The bottom-performing stocks were Core Lithium Ltd and Magellan Financial Group Ltd, down 17.39% and 8.03% respectively.

The index has lost 1.72% for the last five days but has risen 4.93% over the last 52 weeks.

There were no sectors in the green at the end of the day. Energy was the least-worst performer, down 0.05%, followed by Utilities (-0.08%) and Real Estate, which only lost 0.11%.

Leading the slump was Materials (-0.84%), with Consumer Staples (-0.60%) and Information Technology (-0.76%) also jostling at the bottom.

The Australian December inflation figures are out this Wednesday and hopefully, they’ll paint a brighter picture about where our economy is headed.

State Street (NYSE:STT) December indicators

In December, The State Street Risk Appetite Index rose to 0.24 from zero, showing that long-term investor flows were on balance tilted toward adding risk across asset classes.

“Despite continued concerns about global and Chinese growth in particular, institutional investor risk appetite improved again in December,” noted State Street Global Markets head of strategy Michael Metcalfe.

“Asset managers lowered their cash holdings for the second consecutive month; a constructive signal for markets as we begin 2024 given they are still overweight cash. The implication is that managers are more focused on the promise of more supportive monetary policy than the Chinese disinflation.
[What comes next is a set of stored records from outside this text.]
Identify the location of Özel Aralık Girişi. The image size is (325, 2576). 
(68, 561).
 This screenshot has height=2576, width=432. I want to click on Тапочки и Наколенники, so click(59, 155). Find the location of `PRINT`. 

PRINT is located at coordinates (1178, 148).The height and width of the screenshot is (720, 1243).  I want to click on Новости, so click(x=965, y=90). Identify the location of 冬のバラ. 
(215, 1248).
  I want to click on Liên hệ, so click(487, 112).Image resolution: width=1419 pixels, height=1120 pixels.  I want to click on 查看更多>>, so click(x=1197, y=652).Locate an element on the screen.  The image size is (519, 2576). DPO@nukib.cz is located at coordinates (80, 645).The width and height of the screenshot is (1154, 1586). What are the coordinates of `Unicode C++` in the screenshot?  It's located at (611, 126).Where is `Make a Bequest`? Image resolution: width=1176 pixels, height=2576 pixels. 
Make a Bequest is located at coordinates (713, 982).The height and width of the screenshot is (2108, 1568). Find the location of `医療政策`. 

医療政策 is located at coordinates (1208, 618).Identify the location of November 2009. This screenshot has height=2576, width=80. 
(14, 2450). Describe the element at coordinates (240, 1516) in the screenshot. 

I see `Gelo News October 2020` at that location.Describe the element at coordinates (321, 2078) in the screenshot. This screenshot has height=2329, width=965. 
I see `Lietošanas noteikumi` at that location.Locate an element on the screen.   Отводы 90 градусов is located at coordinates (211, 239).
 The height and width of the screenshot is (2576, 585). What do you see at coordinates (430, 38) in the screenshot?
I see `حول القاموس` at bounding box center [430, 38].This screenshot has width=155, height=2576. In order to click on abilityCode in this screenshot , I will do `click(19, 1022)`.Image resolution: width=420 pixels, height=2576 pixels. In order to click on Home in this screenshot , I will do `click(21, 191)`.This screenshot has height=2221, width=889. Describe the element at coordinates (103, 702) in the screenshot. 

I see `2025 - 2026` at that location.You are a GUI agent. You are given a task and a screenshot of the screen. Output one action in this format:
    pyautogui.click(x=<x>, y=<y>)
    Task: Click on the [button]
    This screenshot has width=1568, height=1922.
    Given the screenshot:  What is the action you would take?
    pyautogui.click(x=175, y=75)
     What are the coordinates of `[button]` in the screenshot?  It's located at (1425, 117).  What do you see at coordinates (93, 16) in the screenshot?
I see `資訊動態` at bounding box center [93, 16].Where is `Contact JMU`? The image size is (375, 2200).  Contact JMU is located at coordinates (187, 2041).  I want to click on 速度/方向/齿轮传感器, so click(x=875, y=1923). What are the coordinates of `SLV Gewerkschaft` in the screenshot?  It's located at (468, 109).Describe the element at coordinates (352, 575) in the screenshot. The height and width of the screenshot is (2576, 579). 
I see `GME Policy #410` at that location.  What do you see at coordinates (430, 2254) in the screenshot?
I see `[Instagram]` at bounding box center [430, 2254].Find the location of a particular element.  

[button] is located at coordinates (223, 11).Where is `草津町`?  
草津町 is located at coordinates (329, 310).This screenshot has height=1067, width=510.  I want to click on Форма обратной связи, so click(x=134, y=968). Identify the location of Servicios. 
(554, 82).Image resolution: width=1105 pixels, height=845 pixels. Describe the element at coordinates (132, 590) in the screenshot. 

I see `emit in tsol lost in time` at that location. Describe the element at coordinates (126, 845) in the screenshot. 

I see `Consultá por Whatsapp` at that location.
“The improvement in risk appetite was broad-based, with asset manager flows into cyclical sectors, high yield US corporate credit and some emerging market equities, in particular India, Indonesia and Korea.

“Demand for Chinese equities remained close to average levels. Meanwhile, demand for safe-haven assets, in particular the US dollar, continued to be reversed.”

The State Street Holdings indicators showed that long-term investors' allocations to cash fell by 0.3 percentage points to 19.9%, equity holdings benefited the most from this rising 0.2% to 51.8% while the allocation to fixed income rose by 0.1% to 28.2%.

“Asset managers begin 2024 in aggregate overweight both equities and cash, counterbalanced by underweight in fixed income securities. So, if this year does deliver slower growth, continued disinflation and eventual interest rate reductions, this should be supportive of a rebalancing back toward fixed income.

“This there is also potential upside for emerging markets as asset managers begin the year with a 1% underweight in emerging market equities and a 1.5% underweight in emerging market fixed income. This implies any move back to benchmark will result in significant inflows into emerging market assets,” added Metcalfe.